Core artefacts include:
(1) RWKV-LM – the main training framework and ongoing research branch;
(2) RWKV App – cross-platform (Android, iOS, Windows, macOS, Linux) consumer interface for local inference;
(3) Albatross – a highly-optimised inference engine that reaches >10 000 tokens s⁻¹ on an RTX 5090 for a 7-billion-parameter fp16 model at batch-size 960;
(4) RWKV-Runner – desktop GUI that exposes a REST/HTTP API;
(5) two PyPI packages: the reference implementation (slower, for compatibility) and a performance-oriented variant;
(6) RWKV-PEFT – parameter-efficient fine-tuning library that allows 7 B-parameter adaptation on a single GPU with only 9 GB VRAM;
(7) RWKV-server – WebGPU-based inference server supporting NVIDIA, AMD and Intel GPUs with quantisation formats nf4/int8/fp16.
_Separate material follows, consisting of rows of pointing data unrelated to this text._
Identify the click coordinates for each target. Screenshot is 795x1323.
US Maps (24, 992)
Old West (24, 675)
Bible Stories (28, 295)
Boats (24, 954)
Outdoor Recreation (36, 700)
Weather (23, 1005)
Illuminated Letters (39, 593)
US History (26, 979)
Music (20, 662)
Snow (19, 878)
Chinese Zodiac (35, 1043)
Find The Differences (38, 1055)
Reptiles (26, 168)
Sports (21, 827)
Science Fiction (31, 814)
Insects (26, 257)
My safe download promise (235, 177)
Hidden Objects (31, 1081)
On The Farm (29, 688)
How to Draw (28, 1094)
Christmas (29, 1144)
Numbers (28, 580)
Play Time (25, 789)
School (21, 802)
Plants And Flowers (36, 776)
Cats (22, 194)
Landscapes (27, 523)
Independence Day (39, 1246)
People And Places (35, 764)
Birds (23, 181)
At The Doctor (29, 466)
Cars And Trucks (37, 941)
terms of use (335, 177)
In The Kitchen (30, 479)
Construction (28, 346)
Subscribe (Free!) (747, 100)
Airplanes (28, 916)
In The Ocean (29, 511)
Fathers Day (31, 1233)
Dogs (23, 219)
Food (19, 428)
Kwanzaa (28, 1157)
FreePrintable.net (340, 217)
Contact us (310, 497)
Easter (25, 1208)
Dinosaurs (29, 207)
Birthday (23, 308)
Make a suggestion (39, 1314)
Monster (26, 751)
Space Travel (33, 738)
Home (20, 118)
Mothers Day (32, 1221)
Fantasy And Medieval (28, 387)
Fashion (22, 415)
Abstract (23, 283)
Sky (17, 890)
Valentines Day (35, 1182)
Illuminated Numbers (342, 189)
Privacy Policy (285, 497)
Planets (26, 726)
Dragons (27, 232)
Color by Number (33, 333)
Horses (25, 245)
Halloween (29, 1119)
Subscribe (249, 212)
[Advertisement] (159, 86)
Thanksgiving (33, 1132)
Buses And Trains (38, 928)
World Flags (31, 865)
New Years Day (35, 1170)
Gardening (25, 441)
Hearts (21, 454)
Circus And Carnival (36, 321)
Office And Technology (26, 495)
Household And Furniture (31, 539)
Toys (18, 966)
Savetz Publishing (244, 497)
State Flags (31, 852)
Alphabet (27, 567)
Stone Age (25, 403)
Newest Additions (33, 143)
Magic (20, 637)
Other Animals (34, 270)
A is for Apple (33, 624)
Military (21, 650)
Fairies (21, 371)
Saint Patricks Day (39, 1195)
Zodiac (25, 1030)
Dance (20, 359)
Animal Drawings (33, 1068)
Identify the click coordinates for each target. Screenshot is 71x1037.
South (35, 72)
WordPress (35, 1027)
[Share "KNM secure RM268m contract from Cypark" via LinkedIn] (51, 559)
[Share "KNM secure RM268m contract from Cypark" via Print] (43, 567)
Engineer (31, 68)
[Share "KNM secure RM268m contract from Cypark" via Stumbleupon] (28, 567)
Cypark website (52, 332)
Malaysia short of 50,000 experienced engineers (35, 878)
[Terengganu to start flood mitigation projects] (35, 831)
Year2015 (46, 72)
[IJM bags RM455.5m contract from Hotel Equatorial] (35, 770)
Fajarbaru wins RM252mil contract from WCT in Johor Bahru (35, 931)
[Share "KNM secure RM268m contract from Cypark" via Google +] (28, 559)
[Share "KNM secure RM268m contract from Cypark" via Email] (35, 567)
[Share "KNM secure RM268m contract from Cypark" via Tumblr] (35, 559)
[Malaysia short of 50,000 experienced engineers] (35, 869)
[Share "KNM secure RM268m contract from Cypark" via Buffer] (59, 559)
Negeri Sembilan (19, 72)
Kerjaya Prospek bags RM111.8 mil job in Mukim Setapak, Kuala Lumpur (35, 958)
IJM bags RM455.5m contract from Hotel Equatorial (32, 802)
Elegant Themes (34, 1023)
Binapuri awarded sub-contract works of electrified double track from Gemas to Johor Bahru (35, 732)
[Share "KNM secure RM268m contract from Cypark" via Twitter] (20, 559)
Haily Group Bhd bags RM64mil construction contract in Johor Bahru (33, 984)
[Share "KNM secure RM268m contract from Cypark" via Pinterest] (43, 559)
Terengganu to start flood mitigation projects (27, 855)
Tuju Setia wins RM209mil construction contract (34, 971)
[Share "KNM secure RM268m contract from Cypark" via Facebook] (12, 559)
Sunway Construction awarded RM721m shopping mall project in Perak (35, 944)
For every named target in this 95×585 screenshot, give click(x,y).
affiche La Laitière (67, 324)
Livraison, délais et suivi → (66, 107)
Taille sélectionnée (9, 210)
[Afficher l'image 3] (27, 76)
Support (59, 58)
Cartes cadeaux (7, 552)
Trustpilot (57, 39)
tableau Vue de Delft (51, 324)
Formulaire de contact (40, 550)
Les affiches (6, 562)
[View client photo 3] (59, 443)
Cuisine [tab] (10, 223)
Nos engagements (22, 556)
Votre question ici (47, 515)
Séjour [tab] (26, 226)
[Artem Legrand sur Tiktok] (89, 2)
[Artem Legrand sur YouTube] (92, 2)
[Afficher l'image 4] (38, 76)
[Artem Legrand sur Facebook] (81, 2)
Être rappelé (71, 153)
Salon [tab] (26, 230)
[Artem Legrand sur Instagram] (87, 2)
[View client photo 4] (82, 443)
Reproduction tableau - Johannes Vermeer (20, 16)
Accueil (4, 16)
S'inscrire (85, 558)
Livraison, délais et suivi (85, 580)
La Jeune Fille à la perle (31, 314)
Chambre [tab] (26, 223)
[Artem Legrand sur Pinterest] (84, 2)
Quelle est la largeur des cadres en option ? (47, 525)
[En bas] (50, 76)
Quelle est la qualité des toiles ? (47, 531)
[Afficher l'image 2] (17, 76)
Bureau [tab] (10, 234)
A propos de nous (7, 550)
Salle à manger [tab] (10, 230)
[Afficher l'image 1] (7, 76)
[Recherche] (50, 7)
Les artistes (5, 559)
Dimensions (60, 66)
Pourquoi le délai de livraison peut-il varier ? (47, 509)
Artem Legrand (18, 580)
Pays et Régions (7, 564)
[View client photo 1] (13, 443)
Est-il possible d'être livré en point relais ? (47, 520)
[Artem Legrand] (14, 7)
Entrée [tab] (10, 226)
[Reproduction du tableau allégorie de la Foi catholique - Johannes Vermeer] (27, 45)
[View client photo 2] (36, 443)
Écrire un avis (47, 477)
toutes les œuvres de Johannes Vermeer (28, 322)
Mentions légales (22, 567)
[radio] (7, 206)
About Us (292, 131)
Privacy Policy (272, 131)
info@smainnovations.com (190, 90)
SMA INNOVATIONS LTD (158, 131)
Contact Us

Model weights are distributed in three flavours: raw RWKV-7 checkpoints, GGUF format for llama.cpp-style loaders, and Ollama-ready GGUF bundles. Academic references, a community wiki (AI-generated but human-curated) chronicling architectural evolution from v1 to v7, and links to over 600 third-party projects complete the landscape. The combined tooling aims to make RWKV-7 competitive with mainstream Transformer models while offering linear-time generation, modest RAM usage and frictionless local deployment on consumer hardware.